◆ **About this exercise**:
Transcribe, word for word, every record in the data below.
*** Listed entries ***
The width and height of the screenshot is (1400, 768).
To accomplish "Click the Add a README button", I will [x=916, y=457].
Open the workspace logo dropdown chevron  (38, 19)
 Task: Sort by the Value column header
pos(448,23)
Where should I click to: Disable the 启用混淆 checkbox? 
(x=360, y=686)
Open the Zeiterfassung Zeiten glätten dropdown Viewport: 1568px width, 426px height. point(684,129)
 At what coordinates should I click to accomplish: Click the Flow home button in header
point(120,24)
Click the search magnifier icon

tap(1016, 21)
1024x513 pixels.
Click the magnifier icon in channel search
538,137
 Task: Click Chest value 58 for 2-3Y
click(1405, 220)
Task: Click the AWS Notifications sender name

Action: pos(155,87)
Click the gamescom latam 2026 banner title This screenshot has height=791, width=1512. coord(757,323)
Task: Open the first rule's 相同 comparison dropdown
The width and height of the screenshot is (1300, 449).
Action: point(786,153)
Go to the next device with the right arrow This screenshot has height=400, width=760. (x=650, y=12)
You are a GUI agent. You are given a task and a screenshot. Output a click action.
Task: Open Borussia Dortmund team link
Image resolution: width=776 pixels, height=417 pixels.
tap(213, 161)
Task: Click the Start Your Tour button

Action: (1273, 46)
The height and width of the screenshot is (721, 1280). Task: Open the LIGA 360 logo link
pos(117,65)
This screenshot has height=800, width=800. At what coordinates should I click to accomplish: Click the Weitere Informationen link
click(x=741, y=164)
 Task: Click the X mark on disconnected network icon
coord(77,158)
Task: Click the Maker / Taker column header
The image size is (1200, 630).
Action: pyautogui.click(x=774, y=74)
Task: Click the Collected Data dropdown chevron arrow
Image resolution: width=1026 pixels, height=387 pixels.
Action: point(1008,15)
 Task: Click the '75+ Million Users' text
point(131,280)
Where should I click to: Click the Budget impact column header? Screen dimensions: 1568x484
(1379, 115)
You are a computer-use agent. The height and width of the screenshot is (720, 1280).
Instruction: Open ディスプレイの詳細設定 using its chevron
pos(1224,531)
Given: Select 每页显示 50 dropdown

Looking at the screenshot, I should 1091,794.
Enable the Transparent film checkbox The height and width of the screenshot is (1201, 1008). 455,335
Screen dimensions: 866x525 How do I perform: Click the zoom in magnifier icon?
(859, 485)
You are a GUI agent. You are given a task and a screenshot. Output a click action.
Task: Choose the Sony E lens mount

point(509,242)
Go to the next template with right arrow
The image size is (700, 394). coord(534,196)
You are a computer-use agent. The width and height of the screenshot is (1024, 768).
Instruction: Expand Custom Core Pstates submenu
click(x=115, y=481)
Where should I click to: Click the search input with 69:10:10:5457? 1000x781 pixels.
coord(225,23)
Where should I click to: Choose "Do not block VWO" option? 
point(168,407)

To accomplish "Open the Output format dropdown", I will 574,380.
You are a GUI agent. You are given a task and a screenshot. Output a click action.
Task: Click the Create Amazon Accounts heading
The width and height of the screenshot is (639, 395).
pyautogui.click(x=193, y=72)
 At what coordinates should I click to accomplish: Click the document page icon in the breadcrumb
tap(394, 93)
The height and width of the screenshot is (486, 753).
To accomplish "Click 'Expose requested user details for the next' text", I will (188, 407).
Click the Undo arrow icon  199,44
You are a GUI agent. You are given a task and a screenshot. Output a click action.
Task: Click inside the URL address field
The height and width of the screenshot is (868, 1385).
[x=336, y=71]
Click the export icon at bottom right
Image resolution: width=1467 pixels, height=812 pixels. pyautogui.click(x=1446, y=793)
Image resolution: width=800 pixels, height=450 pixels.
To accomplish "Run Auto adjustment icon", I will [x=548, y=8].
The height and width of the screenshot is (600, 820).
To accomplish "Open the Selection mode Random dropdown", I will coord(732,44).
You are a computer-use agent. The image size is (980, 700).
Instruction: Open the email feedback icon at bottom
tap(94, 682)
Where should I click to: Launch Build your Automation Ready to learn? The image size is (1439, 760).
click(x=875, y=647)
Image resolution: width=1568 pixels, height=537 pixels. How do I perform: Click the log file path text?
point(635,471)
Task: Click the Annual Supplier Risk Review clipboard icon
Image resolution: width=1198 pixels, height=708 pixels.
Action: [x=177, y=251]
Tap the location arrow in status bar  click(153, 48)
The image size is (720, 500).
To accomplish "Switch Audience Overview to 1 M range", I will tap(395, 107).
*** End of Listed entries ***
◆ **Response to this task**:
The width and height of the screenshot is (1400, 768).
To accomplish "Click the Add a README button", I will [x=916, y=457].
Open the workspace logo dropdown chevron  (38, 19)
 Task: Sort by the Value column header
pos(448,23)
Where should I click to: Disable the 启用混淆 checkbox? 
(x=360, y=686)
Open the Zeiterfassung Zeiten glätten dropdown Viewport: 1568px width, 426px height. point(684,129)
 At what coordinates should I click to accomplish: Click the Flow home button in header
point(120,24)
Click the search magnifier icon

tap(1016, 21)
1024x513 pixels.
Click the magnifier icon in channel search
538,137
 Task: Click Chest value 58 for 2-3Y
click(1405, 220)
Task: Click the AWS Notifications sender name

Action: pos(155,87)
Click the gamescom latam 2026 banner title This screenshot has height=791, width=1512. coord(757,323)
Task: Open the first rule's 相同 comparison dropdown
The width and height of the screenshot is (1300, 449).
Action: point(786,153)
Go to the next device with the right arrow This screenshot has height=400, width=760. (x=650, y=12)
You are a GUI agent. You are given a task and a screenshot. Output a click action.
Task: Open Borussia Dortmund team link
Image resolution: width=776 pixels, height=417 pixels.
tap(213, 161)
Task: Click the Start Your Tour button

Action: (1273, 46)
The height and width of the screenshot is (721, 1280). Task: Open the LIGA 360 logo link
pos(117,65)
This screenshot has height=800, width=800. At what coordinates should I click to accomplish: Click the Weitere Informationen link
click(x=741, y=164)
 Task: Click the X mark on disconnected network icon
coord(77,158)
Task: Click the Maker / Taker column header
The image size is (1200, 630).
Action: pyautogui.click(x=774, y=74)
Task: Click the Collected Data dropdown chevron arrow
Image resolution: width=1026 pixels, height=387 pixels.
Action: point(1008,15)
 Task: Click the '75+ Million Users' text
point(131,280)
Where should I click to: Click the Budget impact column header? Screen dimensions: 1568x484
(1379, 115)
You are a computer-use agent. The height and width of the screenshot is (720, 1280).
Instruction: Open ディスプレイの詳細設定 using its chevron
pos(1224,531)
Given: Select 每页显示 50 dropdown

Looking at the screenshot, I should 1091,794.
Enable the Transparent film checkbox The height and width of the screenshot is (1201, 1008). 455,335
Screen dimensions: 866x525 How do I perform: Click the zoom in magnifier icon?
(859, 485)
You are a GUI agent. You are given a task and a screenshot. Output a click action.
Task: Choose the Sony E lens mount

point(509,242)
Go to the next template with right arrow
The image size is (700, 394). coord(534,196)
You are a computer-use agent. The width and height of the screenshot is (1024, 768).
Instruction: Expand Custom Core Pstates submenu
click(x=115, y=481)
Where should I click to: Click the search input with 69:10:10:5457? 1000x781 pixels.
coord(225,23)
Where should I click to: Choose "Do not block VWO" option? 
point(168,407)

To accomplish "Open the Output format dropdown", I will 574,380.
You are a GUI agent. You are given a task and a screenshot. Output a click action.
Task: Click the Create Amazon Accounts heading
The width and height of the screenshot is (639, 395).
pyautogui.click(x=193, y=72)
 At what coordinates should I click to accomplish: Click the document page icon in the breadcrumb
tap(394, 93)
The height and width of the screenshot is (486, 753).
To accomplish "Click 'Expose requested user details for the next' text", I will (188, 407).
Click the Undo arrow icon  199,44
You are a GUI agent. You are given a task and a screenshot. Output a click action.
Task: Click inside the URL address field
The height and width of the screenshot is (868, 1385).
[x=336, y=71]
Click the export icon at bottom right
Image resolution: width=1467 pixels, height=812 pixels. pyautogui.click(x=1446, y=793)
Image resolution: width=800 pixels, height=450 pixels.
To accomplish "Run Auto adjustment icon", I will [x=548, y=8].
The height and width of the screenshot is (600, 820).
To accomplish "Open the Selection mode Random dropdown", I will coord(732,44).
You are a computer-use agent. The image size is (980, 700).
Instruction: Open the email feedback icon at bottom
tap(94, 682)
Where should I click to: Launch Build your Automation Ready to learn? The image size is (1439, 760).
click(x=875, y=647)
Image resolution: width=1568 pixels, height=537 pixels. How do I perform: Click the log file path text?
point(635,471)
Task: Click the Annual Supplier Risk Review clipboard icon
Image resolution: width=1198 pixels, height=708 pixels.
Action: [x=177, y=251]
Tap the location arrow in status bar  click(153, 48)
The image size is (720, 500).
To accomplish "Switch Audience Overview to 1 M range", I will tap(395, 107).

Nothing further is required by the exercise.